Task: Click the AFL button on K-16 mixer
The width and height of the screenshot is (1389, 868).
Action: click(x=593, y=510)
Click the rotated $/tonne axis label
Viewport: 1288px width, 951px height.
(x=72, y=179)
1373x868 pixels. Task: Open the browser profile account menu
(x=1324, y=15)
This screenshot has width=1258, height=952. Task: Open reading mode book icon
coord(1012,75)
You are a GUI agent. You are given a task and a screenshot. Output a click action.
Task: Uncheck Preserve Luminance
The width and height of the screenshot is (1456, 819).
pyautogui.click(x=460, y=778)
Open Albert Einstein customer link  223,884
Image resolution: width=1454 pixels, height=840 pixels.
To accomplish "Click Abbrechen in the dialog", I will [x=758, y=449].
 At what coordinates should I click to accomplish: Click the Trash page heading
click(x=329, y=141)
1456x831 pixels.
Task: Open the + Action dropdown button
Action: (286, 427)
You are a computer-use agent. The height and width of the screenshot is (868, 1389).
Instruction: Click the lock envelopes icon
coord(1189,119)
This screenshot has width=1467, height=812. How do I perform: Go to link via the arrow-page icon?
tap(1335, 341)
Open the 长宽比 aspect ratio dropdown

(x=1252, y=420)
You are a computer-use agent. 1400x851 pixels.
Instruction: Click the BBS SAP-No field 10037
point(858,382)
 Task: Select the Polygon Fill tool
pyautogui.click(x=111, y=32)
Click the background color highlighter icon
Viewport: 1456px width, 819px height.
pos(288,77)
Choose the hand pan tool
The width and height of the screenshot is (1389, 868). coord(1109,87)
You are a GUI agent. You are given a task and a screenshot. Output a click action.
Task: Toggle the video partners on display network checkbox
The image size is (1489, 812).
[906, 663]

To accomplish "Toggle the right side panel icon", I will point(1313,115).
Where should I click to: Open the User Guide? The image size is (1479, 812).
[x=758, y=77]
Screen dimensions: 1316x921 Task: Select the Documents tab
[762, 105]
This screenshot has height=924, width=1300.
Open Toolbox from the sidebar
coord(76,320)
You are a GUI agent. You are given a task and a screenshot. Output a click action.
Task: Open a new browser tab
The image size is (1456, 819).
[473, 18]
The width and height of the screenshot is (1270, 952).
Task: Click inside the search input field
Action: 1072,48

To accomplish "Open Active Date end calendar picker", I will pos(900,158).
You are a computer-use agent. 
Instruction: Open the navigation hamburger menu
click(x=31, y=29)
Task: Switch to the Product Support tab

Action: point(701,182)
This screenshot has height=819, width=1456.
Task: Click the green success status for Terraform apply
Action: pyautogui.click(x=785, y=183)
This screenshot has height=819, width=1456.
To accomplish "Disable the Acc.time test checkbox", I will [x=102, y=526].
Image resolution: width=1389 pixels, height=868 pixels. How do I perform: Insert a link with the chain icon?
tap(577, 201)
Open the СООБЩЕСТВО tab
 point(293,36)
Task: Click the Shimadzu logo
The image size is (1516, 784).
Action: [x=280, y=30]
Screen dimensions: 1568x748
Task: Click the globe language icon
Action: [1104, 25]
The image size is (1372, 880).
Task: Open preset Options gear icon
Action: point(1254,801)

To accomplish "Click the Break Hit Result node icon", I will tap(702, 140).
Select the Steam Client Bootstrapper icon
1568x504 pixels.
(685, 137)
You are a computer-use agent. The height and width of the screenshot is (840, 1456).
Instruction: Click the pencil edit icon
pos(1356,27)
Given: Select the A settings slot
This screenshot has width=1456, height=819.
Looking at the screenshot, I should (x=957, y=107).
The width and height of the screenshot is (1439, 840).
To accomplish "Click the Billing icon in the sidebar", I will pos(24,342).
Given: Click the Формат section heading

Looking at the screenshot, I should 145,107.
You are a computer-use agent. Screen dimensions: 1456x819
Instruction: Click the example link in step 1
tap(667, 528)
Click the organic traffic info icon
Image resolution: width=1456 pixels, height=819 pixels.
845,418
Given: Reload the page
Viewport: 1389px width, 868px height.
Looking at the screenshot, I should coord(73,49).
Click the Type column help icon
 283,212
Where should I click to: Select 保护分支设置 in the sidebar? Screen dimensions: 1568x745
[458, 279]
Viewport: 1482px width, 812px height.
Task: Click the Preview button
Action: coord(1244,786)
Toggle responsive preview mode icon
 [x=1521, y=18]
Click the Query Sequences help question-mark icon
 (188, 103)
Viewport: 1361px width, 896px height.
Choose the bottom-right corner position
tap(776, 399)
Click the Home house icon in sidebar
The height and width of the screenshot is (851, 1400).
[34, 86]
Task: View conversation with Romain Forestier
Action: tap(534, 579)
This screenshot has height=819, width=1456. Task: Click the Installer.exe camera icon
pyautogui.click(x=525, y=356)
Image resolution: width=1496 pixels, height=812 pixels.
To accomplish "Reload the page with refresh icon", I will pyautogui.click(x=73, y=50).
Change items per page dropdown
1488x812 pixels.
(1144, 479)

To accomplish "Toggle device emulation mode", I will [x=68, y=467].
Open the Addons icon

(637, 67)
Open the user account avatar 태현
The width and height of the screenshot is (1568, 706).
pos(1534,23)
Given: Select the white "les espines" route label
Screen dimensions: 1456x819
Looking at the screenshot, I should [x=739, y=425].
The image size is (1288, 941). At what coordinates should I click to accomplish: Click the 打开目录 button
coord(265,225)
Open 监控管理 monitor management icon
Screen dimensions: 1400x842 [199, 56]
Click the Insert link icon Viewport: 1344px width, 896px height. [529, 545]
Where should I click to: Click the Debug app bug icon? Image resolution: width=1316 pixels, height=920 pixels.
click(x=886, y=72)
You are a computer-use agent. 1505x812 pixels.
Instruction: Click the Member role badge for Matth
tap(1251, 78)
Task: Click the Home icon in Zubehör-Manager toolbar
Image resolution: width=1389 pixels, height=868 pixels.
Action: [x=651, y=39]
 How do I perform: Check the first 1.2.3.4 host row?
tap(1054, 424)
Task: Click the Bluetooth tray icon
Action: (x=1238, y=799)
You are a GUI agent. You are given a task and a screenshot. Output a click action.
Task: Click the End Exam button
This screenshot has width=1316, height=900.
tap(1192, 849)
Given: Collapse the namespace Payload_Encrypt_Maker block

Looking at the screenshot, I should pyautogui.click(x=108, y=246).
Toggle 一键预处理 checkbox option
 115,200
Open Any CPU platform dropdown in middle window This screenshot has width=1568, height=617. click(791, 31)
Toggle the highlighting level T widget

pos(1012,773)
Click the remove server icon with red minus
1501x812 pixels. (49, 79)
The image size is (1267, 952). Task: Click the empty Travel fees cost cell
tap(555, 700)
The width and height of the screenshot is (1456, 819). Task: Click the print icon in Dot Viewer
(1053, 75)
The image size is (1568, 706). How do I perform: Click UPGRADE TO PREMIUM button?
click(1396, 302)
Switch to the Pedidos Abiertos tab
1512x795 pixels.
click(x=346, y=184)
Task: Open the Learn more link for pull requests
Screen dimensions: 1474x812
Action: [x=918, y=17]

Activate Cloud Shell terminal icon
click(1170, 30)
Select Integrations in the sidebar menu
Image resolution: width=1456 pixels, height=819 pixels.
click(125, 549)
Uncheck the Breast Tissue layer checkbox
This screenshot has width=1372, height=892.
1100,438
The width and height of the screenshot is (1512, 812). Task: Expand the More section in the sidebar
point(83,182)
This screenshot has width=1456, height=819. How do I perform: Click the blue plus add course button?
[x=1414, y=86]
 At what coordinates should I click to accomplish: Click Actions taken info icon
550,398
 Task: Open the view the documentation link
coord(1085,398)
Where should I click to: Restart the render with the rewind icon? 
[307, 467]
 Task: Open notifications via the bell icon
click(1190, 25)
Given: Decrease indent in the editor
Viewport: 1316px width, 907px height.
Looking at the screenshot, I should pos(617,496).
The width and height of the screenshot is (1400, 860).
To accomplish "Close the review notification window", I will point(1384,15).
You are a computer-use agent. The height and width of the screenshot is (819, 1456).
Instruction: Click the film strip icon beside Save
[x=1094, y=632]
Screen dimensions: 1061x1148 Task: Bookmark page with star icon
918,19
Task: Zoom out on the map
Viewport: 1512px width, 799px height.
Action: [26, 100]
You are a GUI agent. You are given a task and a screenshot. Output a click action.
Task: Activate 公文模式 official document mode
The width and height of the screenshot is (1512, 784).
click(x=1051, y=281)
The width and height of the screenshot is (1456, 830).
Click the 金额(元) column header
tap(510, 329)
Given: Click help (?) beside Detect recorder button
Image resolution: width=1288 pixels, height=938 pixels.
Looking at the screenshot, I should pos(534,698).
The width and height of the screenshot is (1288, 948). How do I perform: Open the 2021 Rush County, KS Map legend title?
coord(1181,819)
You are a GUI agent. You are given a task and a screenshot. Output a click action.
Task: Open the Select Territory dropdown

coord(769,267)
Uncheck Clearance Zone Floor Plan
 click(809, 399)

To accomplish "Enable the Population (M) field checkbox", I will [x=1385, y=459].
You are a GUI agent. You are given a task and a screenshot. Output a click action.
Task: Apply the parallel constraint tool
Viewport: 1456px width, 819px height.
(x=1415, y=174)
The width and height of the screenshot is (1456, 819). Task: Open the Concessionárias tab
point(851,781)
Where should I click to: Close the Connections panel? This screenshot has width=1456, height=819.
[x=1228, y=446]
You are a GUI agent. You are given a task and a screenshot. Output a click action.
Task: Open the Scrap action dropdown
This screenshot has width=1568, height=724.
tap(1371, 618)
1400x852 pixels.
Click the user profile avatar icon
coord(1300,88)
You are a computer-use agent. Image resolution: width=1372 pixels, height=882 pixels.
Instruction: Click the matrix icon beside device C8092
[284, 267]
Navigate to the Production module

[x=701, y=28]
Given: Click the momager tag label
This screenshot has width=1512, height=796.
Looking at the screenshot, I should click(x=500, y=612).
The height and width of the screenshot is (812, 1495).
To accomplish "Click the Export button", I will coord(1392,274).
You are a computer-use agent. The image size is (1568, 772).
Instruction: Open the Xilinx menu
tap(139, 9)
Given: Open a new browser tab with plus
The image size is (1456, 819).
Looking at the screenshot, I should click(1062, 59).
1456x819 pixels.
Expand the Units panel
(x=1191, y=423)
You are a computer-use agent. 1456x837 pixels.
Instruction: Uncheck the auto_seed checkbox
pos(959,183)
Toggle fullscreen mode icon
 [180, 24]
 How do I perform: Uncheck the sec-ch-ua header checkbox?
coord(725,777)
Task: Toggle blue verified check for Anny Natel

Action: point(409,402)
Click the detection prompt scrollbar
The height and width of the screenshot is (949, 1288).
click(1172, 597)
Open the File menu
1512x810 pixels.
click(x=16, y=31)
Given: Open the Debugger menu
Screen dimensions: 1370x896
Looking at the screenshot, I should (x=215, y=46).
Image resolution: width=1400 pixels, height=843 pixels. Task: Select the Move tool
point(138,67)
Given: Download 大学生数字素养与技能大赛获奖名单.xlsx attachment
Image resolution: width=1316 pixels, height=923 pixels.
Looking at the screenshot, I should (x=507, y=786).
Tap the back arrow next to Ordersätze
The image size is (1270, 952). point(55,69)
· · · ·
— Work order —
Retype the line containing "Given: Open the Debugger menu" and each line after it through the end of the listing, exactly, leaving out everything else.

— Exercise answer —
Given: Open the Debugger menu
Screen dimensions: 1370x896
Looking at the screenshot, I should (x=215, y=46).
Image resolution: width=1400 pixels, height=843 pixels. Task: Select the Move tool
point(138,67)
Given: Download 大学生数字素养与技能大赛获奖名单.xlsx attachment
Image resolution: width=1316 pixels, height=923 pixels.
Looking at the screenshot, I should (x=507, y=786).
Tap the back arrow next to Ordersätze
The image size is (1270, 952). point(55,69)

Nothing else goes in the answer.